# Testo selezionato
La riunione era infatti informale e quindi non tutti hanno dichiarato la propria presenza o meno.

Diversi eletti, tra l'altro, si trovano invece in missione all'estero o comunque impossibilitati a presenziare. In ogni caso non c'è stasto il tutto esaurito per l’evento. I gruppi parlamentari erano tutti sostanzialmente presenti, ma i banchi più in alto nell’aula sono rimasti vuoti. E quasi completamente vuote erano le tribune. Un particolare non secondario se si considera il fatto che il Parlamento era convocato in seduta comune e molti scranni erano occupati dai senatori. Come Matteo Renzi, che pur provenendo da palazzo Madama ha occupato uno scranno al centro del gruppo di Iv da dove a lungo, prima e dopo la seduta, ha arringato un drappello di suoi parlamentari. Presenti tutti gli altri leader di partito: Enrico Letta, seduto tra le due capogruppo Debora Serracchiani e Simona Malpezzi, Matteo Salvini e Giorgia Meloni. Non è sfuggita però l'assenza di Giuseppe Conte, che non è un parlamentare, ma da ex premier avrebbe potuto con ogni probabilità essere presente. Pieni in ogni ordine, invece, i banchi del governo. Tutta l’aula, in religioso silenzio, ha ascoltato le parole del presidente ucraino, mai interrotto. Mentre poco dopo l’intervento di Draghi è stato puntellato da 10 applausi, prima dell’ovazione finale cui ha preso parte tutto l’emiciclio, opposizione compresa.

 

Le assenze annunciate


A far rumore sono proprio le assenze annunciate. Intanto il presidente della Commissione esteri della Camera in quota 5s Vito Petrocelli. Poi il senatore della Lega Simone Pillon («A Londra per un impegno» sottolinea però il segretario leghista Matteo Salvini intercettato all'uscita dall'Aula), la senatrice del gruppo Misto Bianca Laura Granato, i deputati Emanuele Dessì del Partito Comunista, Veronica Giannone e Matteo Dell'Osso di Forza Italia (tutti e tre ex 5S) e la deputata M5s Enrica Segneri. Con loro, oltre all'intero gruppo di L'Alternativa C'è (principalmente ex grillini fuoriusciti dal Movimento), anche il senatore di ItalExit Gianluigi Paragone. Un gruppetto abbastanza folto alla guida dell'area filo-putiniana attiva tra Montecitorio e Palazzo Madama, uno schieramento che la settimana prossima potrebbe in qualche modo spuntarla, segnando un'importante vittoria in termini di propaganda. Al voto previsto al Senato sull'odg per l'invio di nuove armi all'Ucraina infatti, tra i contrari si iscriveranno anche molti cinquestelle e diversi leghisti, in contraddizione con le preferenze già espresse alla Camera.

# Cosa fare
Prosegui l'articolo sulle presenze e le assenze alla seduta comune del Parlamento, riprendendo subito dopo l'ultima frase riportata. Il materiale che segue è separato dal testo e non ha alcun legame con esso.

# Materiale mostrato
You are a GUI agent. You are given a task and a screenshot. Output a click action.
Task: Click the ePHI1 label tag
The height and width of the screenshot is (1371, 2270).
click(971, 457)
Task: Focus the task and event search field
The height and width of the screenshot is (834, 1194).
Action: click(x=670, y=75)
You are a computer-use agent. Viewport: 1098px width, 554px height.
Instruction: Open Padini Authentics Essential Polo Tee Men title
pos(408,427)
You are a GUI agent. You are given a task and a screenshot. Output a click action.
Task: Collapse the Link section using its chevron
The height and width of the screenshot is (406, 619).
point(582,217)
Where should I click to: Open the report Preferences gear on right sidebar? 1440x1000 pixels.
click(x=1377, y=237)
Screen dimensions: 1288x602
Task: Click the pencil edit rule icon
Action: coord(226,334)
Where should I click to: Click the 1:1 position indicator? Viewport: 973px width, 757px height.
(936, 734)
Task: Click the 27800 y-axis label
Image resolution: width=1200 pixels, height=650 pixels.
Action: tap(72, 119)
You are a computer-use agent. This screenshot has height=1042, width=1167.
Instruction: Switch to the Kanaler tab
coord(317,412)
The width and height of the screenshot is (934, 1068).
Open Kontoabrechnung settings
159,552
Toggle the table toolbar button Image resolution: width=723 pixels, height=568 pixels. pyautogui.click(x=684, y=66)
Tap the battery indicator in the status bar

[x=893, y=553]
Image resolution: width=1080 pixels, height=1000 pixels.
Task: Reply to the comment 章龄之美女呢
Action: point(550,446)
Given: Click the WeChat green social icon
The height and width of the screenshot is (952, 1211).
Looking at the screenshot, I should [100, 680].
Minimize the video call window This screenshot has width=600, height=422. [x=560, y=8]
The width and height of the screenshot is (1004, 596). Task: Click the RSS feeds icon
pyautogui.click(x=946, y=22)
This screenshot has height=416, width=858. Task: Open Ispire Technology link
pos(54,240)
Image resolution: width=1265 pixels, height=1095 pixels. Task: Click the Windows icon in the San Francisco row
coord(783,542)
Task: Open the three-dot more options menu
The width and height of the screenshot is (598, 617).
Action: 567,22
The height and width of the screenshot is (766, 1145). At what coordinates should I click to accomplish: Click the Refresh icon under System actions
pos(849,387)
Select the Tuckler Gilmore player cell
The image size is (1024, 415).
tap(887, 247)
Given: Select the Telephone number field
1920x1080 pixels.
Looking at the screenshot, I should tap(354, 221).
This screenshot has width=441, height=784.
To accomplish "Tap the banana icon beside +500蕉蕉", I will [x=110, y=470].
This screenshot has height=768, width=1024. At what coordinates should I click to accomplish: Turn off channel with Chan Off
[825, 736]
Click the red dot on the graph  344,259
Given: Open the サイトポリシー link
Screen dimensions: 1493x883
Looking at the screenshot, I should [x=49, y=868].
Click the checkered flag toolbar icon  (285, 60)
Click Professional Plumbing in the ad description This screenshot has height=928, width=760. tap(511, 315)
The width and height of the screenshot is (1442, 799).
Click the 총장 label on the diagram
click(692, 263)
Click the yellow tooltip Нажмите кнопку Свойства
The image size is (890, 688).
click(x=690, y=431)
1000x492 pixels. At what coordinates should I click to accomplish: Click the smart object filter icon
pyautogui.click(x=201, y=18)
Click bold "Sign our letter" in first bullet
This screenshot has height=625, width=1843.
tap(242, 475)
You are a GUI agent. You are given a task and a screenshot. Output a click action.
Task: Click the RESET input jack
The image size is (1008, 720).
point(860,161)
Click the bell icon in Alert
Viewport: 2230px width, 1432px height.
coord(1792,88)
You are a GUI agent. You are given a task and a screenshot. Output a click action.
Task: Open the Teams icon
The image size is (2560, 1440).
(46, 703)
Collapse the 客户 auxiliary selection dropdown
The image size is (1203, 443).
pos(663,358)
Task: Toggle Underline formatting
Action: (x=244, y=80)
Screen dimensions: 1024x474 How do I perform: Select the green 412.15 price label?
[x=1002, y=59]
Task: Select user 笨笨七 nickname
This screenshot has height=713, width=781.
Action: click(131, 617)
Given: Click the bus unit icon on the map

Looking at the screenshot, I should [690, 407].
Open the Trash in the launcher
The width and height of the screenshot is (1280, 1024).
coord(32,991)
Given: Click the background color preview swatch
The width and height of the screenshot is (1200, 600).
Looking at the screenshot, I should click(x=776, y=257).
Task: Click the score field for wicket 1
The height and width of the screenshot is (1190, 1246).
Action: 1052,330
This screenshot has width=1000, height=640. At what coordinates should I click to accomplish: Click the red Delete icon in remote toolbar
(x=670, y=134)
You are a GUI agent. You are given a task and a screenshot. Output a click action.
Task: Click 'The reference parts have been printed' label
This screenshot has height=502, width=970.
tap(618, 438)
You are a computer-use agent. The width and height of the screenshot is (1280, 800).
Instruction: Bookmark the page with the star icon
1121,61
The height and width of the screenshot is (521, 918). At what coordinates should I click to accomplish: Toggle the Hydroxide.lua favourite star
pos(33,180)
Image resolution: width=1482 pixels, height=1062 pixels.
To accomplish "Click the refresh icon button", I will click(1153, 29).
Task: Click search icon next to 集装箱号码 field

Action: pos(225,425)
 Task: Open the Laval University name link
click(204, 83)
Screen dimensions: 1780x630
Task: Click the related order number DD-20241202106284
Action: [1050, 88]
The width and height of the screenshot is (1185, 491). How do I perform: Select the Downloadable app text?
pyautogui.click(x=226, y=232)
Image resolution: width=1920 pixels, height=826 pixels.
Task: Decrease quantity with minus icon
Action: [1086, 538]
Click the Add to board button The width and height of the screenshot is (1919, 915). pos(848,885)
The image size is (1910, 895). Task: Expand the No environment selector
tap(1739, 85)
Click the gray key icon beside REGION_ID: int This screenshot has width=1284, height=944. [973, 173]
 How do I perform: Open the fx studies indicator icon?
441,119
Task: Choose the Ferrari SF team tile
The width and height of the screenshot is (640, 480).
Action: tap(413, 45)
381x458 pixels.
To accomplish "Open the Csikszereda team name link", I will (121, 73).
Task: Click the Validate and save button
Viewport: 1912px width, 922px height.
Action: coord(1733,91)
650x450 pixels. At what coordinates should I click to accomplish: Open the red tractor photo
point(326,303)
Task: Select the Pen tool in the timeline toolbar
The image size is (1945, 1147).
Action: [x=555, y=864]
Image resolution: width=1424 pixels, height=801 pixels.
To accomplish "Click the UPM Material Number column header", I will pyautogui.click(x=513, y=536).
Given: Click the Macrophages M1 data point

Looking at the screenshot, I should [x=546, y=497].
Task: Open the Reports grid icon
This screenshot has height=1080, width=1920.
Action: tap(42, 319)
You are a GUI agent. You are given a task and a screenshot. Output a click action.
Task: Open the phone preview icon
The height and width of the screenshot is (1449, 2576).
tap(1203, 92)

# Risposta
Intanto però, tornando ad oggi, i presenti ci vanno giù abbastanza pesante. «Chi è assente risponderà alla propria coscienza e agli elettori» dice ad esempio il senatore Pd Andrea Marcucci, accodandosi ad una dichiarazione simile della senatrice di +Europa, Emma Bonino. Caustico invece Matteo Richetti di Azione: «Vi vedo tutti molto preoccupati di chi mancava oggi in aula. Dovreste preoccuparvi del fatto che sono in aula i restanti giorni dell'anno». Meno netto, appunto, Matteo Salvini: «Giudico i presenti non gli assenti», annunciando i suoi dubbi sull'invio di nuove armi e sposando «la via del Santo Padre». Papa Francesco infatti, in mattinata ha sentito Zelensky. Un intervento che, secondo qualcuno, è servito ad ammorbidire il messaggio del presidente ucraino per evitare escalation.